* [Task list]
1. In the head bolt text:
(a) How thin could a gasket that measures 2mm unfitted become in its cold assembled state?
(b) During the first how many kilometers does the reduced gasket thickness develop?
(c) What tool measures the predetermined torque on traditional head bolts?
2. Write out the part of the head bolt text starting with "Traditional head bolts" and going on through "gasket clamping load.", word for word.

Torque To Yield Head Bolts
First service requirements on reconditioned engines, in chassis rebuilds and head gasket replacement.
Back ground:
Traditionally in the past all first engine services included a cylinder head retension. The reason behind this stipulation was very simple and straightforward. Cylinder head gaskets by their nature of construction change thickness due to clamping load changes that occur from a cold engine to a normal running temperature situation.
E.g. If the thickness of the unfitted gasket in a relaxed state measures 2mm. the thickness in its cold assembled state could be decreased to as low as 1.5mm. Once the engine is run up to normal operating temperature extra clamping load will be applied due to heat expansion of the head against the head bolts. After the gasket has been subject to this changed increase in clamping load for a number of times the relaxed state of the compressed gasket will measure considerably less than when first tensioned. This reduced thickness that has developed during the first 800km has now reduced the cold clamping pressure to a point that is unacceptable. To add to the condition we have to also consider a small amount of bolt stretch and recession……………….So the justification for a cylinder head retension has never been in doubt.
Slowly all future production engines will change from using head bolts that are tensioned to a predetermined torque setting to the use of “torque to yield” head bolts.
The reasons behind the change are:
Engine design has reduced the number of head bolts.
Engine design has increased the length of head bolts.
Higher performance outputs require higher clamping loads.
Lighter castings require more consistent clamping loads.
So torque to yield bolts and angled tightening achieve almost all the requirements for a modern engine.
A simple explanation of the difference between “torque bolts” and “torque to yield” head bolts.
Traditional head bolts are tensioned to a predetermined torque measured by a torque wrench. This torque reading is not an accurate measurement of the downward clamping load but rather an accumulated measurement of friction resistance between the two threads and the spot face and bolt head and the clamping pressure. With this system the accuracy and consistency of clamping loads are very unreliable. Each head bolt could have varied amounts of friction created due to differing contact surfaces, thread conditions and bolt contact surface finishes. This method often results in inconsistent and inadequate gasket clamping load.
These bolts are always tensioned up to specifications while still in the elastic phase of tension. (That is where the relaxed bolt still returns back to the original free length.)

* [Information shown]

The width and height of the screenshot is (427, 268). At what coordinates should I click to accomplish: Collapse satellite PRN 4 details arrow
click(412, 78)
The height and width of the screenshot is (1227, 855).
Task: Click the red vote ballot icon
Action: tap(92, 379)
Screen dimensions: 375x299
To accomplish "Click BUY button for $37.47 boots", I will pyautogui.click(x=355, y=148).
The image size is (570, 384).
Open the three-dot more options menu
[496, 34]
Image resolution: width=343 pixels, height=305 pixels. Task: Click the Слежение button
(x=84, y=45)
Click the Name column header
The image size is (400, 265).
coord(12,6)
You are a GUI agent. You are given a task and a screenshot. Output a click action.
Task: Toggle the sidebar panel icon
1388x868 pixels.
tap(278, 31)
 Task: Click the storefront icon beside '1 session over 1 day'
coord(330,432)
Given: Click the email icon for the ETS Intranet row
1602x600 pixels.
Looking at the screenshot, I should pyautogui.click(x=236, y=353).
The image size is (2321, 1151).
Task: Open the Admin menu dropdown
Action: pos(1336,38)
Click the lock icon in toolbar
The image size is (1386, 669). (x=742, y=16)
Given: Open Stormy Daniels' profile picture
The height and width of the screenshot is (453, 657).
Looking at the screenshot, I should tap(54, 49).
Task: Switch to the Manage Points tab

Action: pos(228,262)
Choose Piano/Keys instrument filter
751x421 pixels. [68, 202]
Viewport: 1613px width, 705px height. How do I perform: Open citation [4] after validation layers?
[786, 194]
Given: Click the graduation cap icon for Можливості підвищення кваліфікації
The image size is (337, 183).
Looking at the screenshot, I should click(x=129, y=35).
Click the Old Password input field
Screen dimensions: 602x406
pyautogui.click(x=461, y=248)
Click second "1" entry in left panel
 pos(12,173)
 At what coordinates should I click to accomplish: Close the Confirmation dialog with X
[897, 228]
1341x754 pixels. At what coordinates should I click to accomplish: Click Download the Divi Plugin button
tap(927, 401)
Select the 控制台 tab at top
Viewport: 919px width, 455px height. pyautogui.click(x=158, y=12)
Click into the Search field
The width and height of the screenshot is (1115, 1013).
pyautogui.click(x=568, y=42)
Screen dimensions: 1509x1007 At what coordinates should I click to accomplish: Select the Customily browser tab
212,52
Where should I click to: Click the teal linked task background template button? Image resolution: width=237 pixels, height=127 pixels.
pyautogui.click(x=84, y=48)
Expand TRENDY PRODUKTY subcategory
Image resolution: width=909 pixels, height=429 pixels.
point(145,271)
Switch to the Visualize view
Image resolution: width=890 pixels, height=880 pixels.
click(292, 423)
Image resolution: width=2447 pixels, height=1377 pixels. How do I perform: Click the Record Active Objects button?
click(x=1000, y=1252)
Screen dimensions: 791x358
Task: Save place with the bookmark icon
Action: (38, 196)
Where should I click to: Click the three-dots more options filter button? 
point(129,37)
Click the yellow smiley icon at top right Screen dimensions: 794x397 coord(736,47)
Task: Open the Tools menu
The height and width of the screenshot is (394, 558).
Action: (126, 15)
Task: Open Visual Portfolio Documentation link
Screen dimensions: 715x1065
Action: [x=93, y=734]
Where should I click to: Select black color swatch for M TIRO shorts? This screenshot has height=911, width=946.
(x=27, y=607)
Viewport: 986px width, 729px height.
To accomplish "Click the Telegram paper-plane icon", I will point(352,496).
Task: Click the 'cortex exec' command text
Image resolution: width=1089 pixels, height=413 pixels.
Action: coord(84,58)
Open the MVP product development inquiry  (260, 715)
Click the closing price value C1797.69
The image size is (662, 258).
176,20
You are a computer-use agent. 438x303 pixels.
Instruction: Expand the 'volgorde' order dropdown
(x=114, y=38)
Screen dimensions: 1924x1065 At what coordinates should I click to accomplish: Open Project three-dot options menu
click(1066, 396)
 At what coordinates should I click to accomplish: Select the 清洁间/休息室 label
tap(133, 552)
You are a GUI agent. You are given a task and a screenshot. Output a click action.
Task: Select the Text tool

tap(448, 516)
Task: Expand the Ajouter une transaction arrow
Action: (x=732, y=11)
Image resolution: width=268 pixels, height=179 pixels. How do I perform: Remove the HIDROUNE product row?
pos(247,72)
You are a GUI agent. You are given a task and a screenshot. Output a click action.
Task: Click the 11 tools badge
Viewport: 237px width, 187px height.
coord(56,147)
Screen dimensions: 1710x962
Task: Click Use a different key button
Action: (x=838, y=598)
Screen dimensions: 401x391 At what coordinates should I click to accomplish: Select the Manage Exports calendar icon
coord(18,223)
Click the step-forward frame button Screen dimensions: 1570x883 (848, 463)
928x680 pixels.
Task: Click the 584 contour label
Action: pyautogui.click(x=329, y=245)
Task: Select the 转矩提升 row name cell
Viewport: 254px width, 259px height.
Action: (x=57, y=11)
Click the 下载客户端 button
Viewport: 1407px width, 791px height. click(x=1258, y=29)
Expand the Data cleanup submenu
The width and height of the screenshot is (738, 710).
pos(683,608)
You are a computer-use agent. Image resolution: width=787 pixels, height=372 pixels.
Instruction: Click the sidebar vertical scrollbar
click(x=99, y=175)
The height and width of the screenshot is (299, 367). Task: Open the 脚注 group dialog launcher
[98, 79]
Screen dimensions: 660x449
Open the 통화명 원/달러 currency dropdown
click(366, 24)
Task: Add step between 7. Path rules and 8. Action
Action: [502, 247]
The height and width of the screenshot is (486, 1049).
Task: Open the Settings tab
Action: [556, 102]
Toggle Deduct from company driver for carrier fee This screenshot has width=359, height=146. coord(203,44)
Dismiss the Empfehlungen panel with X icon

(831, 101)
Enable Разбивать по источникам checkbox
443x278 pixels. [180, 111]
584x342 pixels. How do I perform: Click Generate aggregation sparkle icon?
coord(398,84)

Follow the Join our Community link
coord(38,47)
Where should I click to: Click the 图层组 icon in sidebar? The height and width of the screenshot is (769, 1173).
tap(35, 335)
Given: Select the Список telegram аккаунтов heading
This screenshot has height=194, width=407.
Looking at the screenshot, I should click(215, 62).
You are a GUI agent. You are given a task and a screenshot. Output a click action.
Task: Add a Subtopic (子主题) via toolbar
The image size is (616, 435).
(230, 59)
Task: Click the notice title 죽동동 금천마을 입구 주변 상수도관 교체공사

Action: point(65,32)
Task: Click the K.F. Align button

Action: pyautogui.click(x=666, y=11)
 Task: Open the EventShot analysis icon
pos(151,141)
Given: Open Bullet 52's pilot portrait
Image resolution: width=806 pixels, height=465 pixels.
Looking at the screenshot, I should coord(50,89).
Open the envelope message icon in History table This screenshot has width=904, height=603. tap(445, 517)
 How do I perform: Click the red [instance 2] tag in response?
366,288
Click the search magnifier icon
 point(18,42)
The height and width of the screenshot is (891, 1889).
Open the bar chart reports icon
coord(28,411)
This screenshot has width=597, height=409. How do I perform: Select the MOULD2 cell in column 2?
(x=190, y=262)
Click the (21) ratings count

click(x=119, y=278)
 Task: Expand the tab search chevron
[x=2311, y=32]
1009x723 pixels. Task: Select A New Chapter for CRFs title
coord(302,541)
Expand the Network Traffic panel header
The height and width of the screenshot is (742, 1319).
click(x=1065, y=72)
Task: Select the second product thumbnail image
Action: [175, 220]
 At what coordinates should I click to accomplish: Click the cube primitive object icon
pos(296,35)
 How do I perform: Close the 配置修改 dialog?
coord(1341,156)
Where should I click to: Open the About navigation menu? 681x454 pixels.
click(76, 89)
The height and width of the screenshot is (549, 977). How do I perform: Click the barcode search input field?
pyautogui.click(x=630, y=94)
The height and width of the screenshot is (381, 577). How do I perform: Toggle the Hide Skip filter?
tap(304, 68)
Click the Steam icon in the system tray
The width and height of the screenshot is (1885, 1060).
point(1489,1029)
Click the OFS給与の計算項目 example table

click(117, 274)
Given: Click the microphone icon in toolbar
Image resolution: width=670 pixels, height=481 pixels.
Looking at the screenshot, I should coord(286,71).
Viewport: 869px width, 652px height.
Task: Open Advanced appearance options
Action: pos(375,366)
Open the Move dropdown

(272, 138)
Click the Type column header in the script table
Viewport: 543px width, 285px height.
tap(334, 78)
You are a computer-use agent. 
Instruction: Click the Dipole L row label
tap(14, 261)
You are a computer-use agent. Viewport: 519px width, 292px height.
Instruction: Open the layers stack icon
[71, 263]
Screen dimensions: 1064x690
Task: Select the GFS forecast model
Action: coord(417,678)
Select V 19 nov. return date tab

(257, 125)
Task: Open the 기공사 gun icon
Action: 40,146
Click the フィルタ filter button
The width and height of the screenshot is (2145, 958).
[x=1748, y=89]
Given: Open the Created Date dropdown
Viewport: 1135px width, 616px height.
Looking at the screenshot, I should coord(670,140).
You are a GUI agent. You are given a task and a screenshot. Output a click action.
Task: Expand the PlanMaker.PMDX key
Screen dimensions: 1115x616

* [Task responses]
1.
(a) As low as 1.5mm.
(b) 800km.
(c) A torque wrench.

2.
Traditional head bolts are tensioned to a predetermined torque measured by a torque wrench. This torque reading is not an accurate measurement of the downward clamping load but rather an accumulated measurement of friction resistance between the two threads and the spot face and bolt head and the clamping pressure. With this system the accuracy and consistency of clamping loads are very unreliable. Each head bolt could have varied amounts of friction created due to differing contact surfaces, thread conditions and bolt contact surface finishes. This method often results in inconsistent and inadequate gasket clamping load.